▶ _WHAT TO DO_: Return all of the data exactly as given.

RECORDS FOR THIS EXERCISE: Begin

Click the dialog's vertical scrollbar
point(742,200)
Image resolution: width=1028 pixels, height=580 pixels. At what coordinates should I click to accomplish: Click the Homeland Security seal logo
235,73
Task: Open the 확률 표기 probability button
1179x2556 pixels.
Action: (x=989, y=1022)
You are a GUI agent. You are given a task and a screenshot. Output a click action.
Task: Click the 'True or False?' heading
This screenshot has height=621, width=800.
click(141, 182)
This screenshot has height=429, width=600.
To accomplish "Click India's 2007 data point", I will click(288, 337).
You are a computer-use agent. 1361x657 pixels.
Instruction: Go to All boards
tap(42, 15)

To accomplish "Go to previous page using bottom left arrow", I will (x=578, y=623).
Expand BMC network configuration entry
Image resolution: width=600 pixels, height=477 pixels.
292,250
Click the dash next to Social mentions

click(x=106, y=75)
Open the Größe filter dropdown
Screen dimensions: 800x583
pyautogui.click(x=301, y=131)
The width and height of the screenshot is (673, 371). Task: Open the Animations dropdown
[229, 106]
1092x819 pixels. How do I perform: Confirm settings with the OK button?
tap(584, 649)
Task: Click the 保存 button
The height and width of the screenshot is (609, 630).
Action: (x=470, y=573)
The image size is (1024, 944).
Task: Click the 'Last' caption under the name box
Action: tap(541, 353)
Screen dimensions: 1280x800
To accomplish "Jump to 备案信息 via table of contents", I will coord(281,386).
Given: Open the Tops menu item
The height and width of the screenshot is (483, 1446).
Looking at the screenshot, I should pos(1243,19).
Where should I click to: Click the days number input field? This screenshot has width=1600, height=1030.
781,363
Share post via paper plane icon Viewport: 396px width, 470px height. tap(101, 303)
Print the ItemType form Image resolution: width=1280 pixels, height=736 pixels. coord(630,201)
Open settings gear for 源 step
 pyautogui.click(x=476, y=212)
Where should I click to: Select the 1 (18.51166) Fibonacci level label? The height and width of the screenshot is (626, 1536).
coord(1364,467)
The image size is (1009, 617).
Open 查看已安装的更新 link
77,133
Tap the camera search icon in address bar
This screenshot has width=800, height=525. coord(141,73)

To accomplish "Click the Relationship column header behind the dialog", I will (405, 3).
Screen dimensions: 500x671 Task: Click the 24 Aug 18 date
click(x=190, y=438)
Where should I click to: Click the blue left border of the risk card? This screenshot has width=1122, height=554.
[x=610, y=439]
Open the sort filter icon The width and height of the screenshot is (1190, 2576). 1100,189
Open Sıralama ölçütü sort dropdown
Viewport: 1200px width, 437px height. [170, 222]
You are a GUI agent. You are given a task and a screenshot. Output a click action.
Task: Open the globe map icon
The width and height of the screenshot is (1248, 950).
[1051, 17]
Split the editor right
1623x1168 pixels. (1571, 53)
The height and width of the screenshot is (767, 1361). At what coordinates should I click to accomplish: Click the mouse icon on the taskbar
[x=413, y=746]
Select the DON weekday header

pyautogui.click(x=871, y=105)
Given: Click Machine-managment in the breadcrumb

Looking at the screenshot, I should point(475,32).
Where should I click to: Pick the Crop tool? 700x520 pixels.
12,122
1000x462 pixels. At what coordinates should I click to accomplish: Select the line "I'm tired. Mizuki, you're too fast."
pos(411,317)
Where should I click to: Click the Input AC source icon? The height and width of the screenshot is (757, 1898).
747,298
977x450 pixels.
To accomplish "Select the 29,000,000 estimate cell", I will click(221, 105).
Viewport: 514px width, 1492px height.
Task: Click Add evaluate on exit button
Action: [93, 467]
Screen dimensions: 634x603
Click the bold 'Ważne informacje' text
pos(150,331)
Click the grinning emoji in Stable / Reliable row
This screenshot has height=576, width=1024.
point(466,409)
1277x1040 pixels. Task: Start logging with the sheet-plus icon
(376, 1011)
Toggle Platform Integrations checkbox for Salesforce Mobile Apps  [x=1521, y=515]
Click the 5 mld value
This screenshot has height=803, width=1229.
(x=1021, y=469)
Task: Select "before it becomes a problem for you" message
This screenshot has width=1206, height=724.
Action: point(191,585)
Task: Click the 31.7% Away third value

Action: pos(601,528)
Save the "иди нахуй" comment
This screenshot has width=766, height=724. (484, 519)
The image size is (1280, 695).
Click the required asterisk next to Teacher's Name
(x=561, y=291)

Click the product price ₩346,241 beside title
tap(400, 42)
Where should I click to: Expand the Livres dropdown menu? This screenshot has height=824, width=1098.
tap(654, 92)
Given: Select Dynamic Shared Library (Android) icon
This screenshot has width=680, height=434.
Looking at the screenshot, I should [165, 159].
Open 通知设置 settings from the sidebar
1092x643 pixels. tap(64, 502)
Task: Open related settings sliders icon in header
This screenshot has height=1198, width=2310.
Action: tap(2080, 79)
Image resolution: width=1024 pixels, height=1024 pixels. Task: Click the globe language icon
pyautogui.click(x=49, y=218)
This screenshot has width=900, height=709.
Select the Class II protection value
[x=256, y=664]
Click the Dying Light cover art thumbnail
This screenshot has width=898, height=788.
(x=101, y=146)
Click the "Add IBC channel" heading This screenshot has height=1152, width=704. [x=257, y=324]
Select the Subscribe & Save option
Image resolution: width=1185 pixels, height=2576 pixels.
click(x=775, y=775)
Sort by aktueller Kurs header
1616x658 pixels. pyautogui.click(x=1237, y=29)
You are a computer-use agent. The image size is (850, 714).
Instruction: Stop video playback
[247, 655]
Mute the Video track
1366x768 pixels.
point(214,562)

RECORDS FOR THIS EXERCISE: End

▶ _TASK RESULT_:
Click the dialog's vertical scrollbar
point(742,200)
Image resolution: width=1028 pixels, height=580 pixels. At what coordinates should I click to accomplish: Click the Homeland Security seal logo
235,73
Task: Open the 확률 표기 probability button
1179x2556 pixels.
Action: (x=989, y=1022)
You are a GUI agent. You are given a task and a screenshot. Output a click action.
Task: Click the 'True or False?' heading
This screenshot has height=621, width=800.
click(141, 182)
This screenshot has height=429, width=600.
To accomplish "Click India's 2007 data point", I will click(288, 337).
You are a computer-use agent. 1361x657 pixels.
Instruction: Go to All boards
tap(42, 15)

To accomplish "Go to previous page using bottom left arrow", I will (x=578, y=623).
Expand BMC network configuration entry
Image resolution: width=600 pixels, height=477 pixels.
292,250
Click the dash next to Social mentions

click(x=106, y=75)
Open the Größe filter dropdown
Screen dimensions: 800x583
pyautogui.click(x=301, y=131)
The width and height of the screenshot is (673, 371). Task: Open the Animations dropdown
[229, 106]
1092x819 pixels. How do I perform: Confirm settings with the OK button?
tap(584, 649)
Task: Click the 保存 button
The height and width of the screenshot is (609, 630).
Action: (x=470, y=573)
The image size is (1024, 944).
Task: Click the 'Last' caption under the name box
Action: tap(541, 353)
Screen dimensions: 1280x800
To accomplish "Jump to 备案信息 via table of contents", I will coord(281,386).
Given: Open the Tops menu item
The height and width of the screenshot is (483, 1446).
Looking at the screenshot, I should pos(1243,19).
Where should I click to: Click the days number input field? This screenshot has width=1600, height=1030.
781,363
Share post via paper plane icon Viewport: 396px width, 470px height. tap(101, 303)
Print the ItemType form Image resolution: width=1280 pixels, height=736 pixels. coord(630,201)
Open settings gear for 源 step
 pyautogui.click(x=476, y=212)
Where should I click to: Select the 1 (18.51166) Fibonacci level label? The height and width of the screenshot is (626, 1536).
coord(1364,467)
The image size is (1009, 617).
Open 查看已安装的更新 link
77,133
Tap the camera search icon in address bar
This screenshot has width=800, height=525. coord(141,73)

To accomplish "Click the Relationship column header behind the dialog", I will (405, 3).
Screen dimensions: 500x671 Task: Click the 24 Aug 18 date
click(x=190, y=438)
Where should I click to: Click the blue left border of the risk card? This screenshot has width=1122, height=554.
[x=610, y=439]
Open the sort filter icon The width and height of the screenshot is (1190, 2576). 1100,189
Open Sıralama ölçütü sort dropdown
Viewport: 1200px width, 437px height. [170, 222]
You are a GUI agent. You are given a task and a screenshot. Output a click action.
Task: Open the globe map icon
The width and height of the screenshot is (1248, 950).
[1051, 17]
Split the editor right
1623x1168 pixels. (1571, 53)
The height and width of the screenshot is (767, 1361). At what coordinates should I click to accomplish: Click the mouse icon on the taskbar
[x=413, y=746]
Select the DON weekday header

pyautogui.click(x=871, y=105)
Given: Click Machine-managment in the breadcrumb

Looking at the screenshot, I should point(475,32).
Where should I click to: Pick the Crop tool? 700x520 pixels.
12,122
1000x462 pixels. At what coordinates should I click to accomplish: Select the line "I'm tired. Mizuki, you're too fast."
pos(411,317)
Where should I click to: Click the Input AC source icon? The height and width of the screenshot is (757, 1898).
747,298
977x450 pixels.
To accomplish "Select the 29,000,000 estimate cell", I will click(221, 105).
Viewport: 514px width, 1492px height.
Task: Click Add evaluate on exit button
Action: [93, 467]
Screen dimensions: 634x603
Click the bold 'Ważne informacje' text
pos(150,331)
Click the grinning emoji in Stable / Reliable row
This screenshot has height=576, width=1024.
point(466,409)
1277x1040 pixels. Task: Start logging with the sheet-plus icon
(376, 1011)
Toggle Platform Integrations checkbox for Salesforce Mobile Apps  [x=1521, y=515]
Click the 5 mld value
This screenshot has height=803, width=1229.
(x=1021, y=469)
Task: Select "before it becomes a problem for you" message
This screenshot has width=1206, height=724.
Action: point(191,585)
Task: Click the 31.7% Away third value

Action: pos(601,528)
Save the "иди нахуй" comment
This screenshot has width=766, height=724. (484, 519)
The image size is (1280, 695).
Click the required asterisk next to Teacher's Name
(x=561, y=291)

Click the product price ₩346,241 beside title
tap(400, 42)
Where should I click to: Expand the Livres dropdown menu? This screenshot has height=824, width=1098.
tap(654, 92)
Given: Select Dynamic Shared Library (Android) icon
This screenshot has width=680, height=434.
Looking at the screenshot, I should [165, 159].
Open 通知设置 settings from the sidebar
1092x643 pixels. tap(64, 502)
Task: Open related settings sliders icon in header
This screenshot has height=1198, width=2310.
Action: tap(2080, 79)
Image resolution: width=1024 pixels, height=1024 pixels. Task: Click the globe language icon
pyautogui.click(x=49, y=218)
This screenshot has width=900, height=709.
Select the Class II protection value
[x=256, y=664]
Click the Dying Light cover art thumbnail
This screenshot has width=898, height=788.
(x=101, y=146)
Click the "Add IBC channel" heading This screenshot has height=1152, width=704. [x=257, y=324]
Select the Subscribe & Save option
Image resolution: width=1185 pixels, height=2576 pixels.
click(x=775, y=775)
Sort by aktueller Kurs header
1616x658 pixels. pyautogui.click(x=1237, y=29)
You are a computer-use agent. The image size is (850, 714).
Instruction: Stop video playback
[247, 655]
Mute the Video track
1366x768 pixels.
point(214,562)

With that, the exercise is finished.